Depuis quelques semaines, le gouvernement du Québec a mis en branle une campagne de sensibilisation dans laquelle on tente de convaincre les personnes impliquées de demander de l’aide. Une campagne qui porte ses fruits, selon Édith Mercier.

Les femmes se sont beaucoup reconnues dans ces messages-là. Juste pour le mois de mars, on a eu le double des appels qu’on a normalement.

Avec chaque nouveau féminicide vient également une vague de demandes d’aide marquée.

Ça fait peur aux victimes. Ça leur fait peur de voir des situations où des personnes comme elles, dans des situations qui ressemblent à la leur, perdent leur vie. Des menaces de mort, c’est fréquent dans les relations de violence conjugale

Une citation de :Claudine Thibaudeau, responsable du soutien clinique, SOS violence conjugale

La disponibilité accrue de la documentation sur le sujet peut aussi entrer en ligne de compte. SOS violence conjugale a mis en ligne un nouveau site Internet en novembre dernier contenant un questionnaire afin de permettre aux femmes et à leurs proches d’identifier leur situation. En cinq mois, le questionnaire a été rempli plus de 28 000 fois.

Quand on a des mots à mettre sur sa situation, ça devient beaucoup plus facile de prendre le téléphone et de le dire, affirme Mme Thibaudeau.

Une femme de dos regarde par la fenêtre.

Les femmes se sont retrouvées en situation d'isolement durant le confinement selon SOS violence conjugale.

Photo : iStock

Une de plus

Même s'ils sont soulagés de voir que le message semble passer, les organismes s'inquiètent d'observer une liste de féminicides qui s’allonge.

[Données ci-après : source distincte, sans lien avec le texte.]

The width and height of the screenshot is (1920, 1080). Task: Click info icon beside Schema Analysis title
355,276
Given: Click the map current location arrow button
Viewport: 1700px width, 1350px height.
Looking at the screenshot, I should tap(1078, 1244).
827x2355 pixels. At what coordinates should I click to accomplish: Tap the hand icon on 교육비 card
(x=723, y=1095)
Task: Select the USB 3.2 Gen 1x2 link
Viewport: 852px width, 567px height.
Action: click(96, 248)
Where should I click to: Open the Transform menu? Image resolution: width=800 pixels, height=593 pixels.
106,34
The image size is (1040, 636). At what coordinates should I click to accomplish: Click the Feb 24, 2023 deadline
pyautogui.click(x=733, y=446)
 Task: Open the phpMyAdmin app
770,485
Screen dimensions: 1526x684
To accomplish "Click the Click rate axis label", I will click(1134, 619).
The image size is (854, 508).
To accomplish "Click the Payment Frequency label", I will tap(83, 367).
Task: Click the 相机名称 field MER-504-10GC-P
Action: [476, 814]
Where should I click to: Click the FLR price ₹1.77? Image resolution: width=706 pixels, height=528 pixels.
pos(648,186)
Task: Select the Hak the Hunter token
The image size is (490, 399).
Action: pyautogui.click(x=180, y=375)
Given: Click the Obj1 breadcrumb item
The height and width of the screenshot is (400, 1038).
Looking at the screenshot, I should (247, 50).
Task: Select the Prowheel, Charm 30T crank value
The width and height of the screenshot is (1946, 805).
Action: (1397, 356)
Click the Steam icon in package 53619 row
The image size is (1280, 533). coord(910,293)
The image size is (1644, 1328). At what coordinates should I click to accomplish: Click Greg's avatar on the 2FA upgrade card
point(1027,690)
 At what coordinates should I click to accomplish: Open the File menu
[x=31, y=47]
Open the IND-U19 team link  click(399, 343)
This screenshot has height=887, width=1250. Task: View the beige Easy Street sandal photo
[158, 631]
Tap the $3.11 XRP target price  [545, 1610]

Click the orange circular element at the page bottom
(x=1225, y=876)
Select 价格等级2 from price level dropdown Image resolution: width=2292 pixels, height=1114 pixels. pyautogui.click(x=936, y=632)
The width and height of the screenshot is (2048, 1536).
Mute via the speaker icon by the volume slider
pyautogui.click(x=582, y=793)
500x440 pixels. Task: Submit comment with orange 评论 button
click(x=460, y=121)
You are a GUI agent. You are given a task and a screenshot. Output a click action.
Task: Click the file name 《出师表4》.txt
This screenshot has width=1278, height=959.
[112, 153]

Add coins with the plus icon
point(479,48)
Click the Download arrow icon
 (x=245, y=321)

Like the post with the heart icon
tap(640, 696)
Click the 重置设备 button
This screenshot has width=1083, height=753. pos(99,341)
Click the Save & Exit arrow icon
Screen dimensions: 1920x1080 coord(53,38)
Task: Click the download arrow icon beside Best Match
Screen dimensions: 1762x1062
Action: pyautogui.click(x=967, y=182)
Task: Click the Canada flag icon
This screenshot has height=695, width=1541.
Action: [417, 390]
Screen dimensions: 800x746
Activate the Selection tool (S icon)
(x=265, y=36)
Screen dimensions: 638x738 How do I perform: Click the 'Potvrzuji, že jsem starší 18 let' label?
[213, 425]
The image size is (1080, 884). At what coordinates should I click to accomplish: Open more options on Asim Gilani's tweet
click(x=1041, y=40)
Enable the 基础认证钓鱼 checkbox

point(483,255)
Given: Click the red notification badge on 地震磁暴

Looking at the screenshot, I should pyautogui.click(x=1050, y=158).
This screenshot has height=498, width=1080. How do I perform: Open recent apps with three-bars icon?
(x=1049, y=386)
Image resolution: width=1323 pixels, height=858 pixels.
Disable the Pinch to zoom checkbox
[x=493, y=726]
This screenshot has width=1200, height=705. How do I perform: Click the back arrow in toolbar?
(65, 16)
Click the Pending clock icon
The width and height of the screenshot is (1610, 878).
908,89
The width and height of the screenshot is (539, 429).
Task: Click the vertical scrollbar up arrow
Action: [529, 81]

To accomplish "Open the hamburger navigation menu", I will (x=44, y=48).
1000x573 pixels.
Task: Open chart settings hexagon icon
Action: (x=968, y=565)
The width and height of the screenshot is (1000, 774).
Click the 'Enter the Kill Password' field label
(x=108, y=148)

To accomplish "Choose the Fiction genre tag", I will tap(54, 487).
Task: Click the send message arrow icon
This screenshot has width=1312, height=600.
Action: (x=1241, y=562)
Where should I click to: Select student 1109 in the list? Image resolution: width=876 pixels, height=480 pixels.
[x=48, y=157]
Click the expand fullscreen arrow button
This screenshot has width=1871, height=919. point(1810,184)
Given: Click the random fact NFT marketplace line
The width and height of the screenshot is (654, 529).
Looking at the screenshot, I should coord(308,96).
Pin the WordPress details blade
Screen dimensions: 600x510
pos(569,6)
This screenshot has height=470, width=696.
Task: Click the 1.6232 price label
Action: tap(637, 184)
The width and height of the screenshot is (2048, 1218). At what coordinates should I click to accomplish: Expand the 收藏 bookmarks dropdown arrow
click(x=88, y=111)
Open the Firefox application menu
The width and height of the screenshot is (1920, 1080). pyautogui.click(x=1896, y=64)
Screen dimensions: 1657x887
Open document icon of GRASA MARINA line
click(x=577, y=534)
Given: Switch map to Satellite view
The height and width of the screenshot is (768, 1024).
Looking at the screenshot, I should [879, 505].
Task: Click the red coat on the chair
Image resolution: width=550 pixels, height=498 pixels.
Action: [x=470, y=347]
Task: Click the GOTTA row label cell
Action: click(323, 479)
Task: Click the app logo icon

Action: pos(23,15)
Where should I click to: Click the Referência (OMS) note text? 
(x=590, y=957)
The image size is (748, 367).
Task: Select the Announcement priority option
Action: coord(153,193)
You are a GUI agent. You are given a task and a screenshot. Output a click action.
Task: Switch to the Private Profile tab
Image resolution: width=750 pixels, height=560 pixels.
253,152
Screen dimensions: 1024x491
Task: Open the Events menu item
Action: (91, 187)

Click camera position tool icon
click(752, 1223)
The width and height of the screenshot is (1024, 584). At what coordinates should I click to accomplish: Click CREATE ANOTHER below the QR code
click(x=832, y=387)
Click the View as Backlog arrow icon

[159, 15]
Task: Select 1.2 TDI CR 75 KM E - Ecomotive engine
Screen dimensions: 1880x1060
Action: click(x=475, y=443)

Un neuvième nom, celui de Carolyne Labonté, dont le conjoint Éric Levasseur est accusé du meurtre, s’y est ajouté cette semaine.

Carolyne Labonté a été retrouvée morte dans sa résidence par la Sûreté du Québec. Elle était la conjointe d'Éric Levasseur.

Carolyne Labonté a été retrouvée morte dans sa résidence à Notre-Dame-des-Monts le 18 mars dernier.

Photo : Courtoisie : Facebook

Nathalie Igonene, directrice de Violence Info, qui aide particulièrement les femmes en situation de violence post-séparation, insiste sur l’urgence d’agir et le besoin pour les organismes de recevoir le financement nécessaire.

Le message qu'on leur envoie de toutes parts c’est : demandez de l'aide, demandez de l'aide ! Mais encore faut-il que les ressources de première ligne, qui ont développé les expertises pour le faire, aient les ressources pour répondre à la demande.

Loin de vouloir décourager les femmes voulant se sortir d’une situation dangereuse, les organismes veulent voir des changements rapides s’opérer.